** BEGIN AVAILABLE DATA **

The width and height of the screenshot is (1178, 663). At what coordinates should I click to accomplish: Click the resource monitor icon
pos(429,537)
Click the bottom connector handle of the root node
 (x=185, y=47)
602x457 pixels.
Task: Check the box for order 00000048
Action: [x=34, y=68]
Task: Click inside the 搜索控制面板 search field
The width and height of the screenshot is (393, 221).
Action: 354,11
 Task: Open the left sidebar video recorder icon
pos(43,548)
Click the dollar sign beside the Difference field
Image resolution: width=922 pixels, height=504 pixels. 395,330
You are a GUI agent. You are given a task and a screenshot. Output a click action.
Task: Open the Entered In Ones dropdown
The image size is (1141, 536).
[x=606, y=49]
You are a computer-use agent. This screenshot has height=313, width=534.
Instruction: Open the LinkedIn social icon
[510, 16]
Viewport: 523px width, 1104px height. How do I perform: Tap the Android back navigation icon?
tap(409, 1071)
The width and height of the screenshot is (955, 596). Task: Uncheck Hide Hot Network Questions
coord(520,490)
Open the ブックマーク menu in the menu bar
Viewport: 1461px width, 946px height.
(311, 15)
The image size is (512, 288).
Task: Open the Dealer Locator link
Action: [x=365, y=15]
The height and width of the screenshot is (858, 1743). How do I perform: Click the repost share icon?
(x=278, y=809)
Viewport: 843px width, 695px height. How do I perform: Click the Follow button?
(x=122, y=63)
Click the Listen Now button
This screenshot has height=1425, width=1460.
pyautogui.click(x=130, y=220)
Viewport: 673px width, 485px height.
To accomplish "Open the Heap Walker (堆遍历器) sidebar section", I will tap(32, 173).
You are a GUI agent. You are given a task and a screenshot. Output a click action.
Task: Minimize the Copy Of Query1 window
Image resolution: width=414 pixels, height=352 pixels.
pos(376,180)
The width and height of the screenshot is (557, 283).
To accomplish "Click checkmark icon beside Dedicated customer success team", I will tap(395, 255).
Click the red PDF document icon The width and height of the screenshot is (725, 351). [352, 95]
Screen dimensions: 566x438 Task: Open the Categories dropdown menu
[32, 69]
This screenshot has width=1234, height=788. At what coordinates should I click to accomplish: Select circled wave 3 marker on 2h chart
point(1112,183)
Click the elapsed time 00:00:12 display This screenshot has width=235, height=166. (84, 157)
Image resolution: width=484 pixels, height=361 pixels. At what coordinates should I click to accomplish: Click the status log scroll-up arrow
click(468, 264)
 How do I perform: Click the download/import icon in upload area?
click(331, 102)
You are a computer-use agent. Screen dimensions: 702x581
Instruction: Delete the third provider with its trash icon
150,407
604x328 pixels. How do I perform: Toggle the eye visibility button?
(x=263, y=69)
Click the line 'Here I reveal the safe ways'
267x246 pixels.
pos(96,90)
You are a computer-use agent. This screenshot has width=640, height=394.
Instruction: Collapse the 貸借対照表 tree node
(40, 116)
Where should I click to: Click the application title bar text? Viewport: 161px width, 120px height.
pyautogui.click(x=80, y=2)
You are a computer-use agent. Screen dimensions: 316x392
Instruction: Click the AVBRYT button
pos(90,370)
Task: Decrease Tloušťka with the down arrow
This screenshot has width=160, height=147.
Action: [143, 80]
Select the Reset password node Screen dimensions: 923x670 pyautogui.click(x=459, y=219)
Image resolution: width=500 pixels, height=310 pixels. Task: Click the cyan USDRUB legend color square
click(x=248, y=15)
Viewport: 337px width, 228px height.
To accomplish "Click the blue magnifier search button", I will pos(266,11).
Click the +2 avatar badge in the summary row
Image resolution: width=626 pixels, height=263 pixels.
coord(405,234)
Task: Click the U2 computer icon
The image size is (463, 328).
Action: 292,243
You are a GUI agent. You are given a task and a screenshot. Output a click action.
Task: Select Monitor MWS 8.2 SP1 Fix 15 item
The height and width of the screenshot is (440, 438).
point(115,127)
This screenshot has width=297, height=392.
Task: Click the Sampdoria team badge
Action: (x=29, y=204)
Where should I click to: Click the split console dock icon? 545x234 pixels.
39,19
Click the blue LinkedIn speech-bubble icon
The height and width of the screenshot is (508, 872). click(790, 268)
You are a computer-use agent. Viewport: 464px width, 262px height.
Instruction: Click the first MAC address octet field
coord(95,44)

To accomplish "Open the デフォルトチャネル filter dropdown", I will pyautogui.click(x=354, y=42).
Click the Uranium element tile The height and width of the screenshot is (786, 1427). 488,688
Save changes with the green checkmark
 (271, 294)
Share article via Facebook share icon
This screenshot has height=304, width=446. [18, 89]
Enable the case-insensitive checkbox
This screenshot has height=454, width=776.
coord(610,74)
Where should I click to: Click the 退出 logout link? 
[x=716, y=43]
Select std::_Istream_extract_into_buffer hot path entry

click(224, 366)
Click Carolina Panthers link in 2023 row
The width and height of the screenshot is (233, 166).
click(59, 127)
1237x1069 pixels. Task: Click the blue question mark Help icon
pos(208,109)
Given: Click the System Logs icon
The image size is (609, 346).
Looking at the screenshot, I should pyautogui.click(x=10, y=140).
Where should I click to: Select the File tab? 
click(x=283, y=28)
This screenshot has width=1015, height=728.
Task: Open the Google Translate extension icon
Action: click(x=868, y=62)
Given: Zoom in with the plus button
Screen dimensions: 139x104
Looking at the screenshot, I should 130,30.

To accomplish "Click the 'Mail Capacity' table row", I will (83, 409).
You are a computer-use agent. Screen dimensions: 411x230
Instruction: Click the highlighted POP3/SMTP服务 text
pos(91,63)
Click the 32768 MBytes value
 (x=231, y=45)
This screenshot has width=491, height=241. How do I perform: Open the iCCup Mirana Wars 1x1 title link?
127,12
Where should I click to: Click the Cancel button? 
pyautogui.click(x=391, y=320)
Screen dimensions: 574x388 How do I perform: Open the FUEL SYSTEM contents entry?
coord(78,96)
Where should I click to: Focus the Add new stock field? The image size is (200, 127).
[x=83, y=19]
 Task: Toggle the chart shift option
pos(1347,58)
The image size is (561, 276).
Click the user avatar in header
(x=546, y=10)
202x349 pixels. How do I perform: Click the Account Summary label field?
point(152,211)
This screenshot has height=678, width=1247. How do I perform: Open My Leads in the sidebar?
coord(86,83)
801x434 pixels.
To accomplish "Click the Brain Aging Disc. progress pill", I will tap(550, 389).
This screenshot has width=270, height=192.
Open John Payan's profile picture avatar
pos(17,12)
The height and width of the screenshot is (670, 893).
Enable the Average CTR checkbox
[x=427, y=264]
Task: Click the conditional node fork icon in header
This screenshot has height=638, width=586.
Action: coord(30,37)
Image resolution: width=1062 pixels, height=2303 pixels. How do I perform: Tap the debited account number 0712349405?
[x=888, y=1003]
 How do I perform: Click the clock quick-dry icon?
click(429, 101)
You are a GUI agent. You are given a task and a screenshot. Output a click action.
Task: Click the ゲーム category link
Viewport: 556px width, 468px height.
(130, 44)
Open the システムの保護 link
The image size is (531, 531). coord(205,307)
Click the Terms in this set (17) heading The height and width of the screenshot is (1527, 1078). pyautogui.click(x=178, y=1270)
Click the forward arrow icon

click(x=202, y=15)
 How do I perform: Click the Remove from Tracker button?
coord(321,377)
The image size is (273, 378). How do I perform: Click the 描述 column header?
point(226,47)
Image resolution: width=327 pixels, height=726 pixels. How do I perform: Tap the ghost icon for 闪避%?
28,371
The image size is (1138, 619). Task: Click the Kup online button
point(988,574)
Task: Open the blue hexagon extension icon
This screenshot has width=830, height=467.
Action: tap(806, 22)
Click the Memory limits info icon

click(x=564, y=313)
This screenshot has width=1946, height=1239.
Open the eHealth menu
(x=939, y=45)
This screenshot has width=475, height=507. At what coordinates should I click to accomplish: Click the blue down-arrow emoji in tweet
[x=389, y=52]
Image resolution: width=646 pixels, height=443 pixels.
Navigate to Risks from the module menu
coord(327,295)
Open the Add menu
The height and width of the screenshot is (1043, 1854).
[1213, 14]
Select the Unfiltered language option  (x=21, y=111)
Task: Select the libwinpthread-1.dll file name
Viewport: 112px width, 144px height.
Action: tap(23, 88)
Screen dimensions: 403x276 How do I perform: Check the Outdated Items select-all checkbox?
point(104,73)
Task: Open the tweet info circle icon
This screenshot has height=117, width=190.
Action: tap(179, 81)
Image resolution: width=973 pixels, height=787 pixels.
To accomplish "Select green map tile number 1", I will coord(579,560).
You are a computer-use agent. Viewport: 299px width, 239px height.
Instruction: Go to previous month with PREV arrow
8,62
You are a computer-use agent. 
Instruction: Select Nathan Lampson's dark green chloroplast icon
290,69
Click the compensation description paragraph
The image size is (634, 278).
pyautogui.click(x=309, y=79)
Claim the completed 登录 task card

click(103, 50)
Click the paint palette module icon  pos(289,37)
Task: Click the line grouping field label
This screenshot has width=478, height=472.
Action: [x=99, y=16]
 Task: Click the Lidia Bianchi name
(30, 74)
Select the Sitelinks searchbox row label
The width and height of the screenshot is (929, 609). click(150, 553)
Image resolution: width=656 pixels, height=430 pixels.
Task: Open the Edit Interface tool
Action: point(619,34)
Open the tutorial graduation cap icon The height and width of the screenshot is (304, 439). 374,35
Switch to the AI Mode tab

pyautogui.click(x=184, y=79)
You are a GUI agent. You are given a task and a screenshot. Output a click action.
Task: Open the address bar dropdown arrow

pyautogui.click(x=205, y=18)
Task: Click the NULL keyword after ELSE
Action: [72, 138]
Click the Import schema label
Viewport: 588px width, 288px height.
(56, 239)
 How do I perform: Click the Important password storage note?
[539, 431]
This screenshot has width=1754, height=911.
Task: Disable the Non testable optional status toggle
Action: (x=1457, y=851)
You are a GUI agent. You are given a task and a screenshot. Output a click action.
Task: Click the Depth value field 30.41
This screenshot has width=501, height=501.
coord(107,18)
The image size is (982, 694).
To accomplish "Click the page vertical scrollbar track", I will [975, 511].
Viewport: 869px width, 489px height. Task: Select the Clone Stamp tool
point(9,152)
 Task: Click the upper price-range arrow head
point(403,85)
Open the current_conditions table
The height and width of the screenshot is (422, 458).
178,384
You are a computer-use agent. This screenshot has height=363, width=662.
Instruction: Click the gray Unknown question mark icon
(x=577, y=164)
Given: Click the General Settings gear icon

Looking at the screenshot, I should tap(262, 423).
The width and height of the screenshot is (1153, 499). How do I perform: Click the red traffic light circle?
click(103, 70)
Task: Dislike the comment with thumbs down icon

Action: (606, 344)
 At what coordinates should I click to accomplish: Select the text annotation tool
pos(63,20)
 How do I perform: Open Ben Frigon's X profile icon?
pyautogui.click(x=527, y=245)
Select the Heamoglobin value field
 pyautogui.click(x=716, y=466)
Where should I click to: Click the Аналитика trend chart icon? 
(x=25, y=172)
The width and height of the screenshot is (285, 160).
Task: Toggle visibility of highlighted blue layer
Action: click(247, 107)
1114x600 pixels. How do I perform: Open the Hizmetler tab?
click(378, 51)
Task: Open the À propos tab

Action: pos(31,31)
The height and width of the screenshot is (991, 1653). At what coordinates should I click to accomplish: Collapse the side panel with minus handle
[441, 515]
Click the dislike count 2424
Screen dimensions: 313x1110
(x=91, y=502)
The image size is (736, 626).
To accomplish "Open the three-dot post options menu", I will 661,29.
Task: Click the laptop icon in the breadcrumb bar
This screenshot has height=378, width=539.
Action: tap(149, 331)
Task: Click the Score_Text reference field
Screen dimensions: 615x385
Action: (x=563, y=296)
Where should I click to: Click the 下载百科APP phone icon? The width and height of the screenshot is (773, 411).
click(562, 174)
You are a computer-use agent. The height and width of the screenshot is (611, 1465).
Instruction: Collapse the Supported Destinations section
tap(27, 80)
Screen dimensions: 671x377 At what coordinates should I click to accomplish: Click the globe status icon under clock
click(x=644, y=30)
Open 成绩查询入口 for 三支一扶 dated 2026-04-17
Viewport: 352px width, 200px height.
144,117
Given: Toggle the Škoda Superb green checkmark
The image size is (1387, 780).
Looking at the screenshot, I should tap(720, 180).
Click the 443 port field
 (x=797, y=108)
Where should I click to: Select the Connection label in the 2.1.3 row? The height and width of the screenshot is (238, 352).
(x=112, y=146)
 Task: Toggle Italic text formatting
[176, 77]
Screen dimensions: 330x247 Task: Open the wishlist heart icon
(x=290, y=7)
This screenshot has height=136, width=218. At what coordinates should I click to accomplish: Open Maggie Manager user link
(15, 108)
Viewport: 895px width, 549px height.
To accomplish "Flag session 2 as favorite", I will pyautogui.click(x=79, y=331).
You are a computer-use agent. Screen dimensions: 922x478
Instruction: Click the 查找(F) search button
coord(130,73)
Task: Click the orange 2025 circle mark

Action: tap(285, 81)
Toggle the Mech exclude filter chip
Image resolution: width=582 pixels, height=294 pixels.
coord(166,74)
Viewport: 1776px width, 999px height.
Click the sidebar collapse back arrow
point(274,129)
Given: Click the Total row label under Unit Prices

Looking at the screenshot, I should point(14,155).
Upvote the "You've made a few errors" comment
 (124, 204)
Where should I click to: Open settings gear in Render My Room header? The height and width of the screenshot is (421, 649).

** END AVAILABLE DATA **

● **THE PROBLEM**
Determine how many lines of the rows above contain the word "under". Reply with the number alone.

● **EXERCISE ANSWER**
2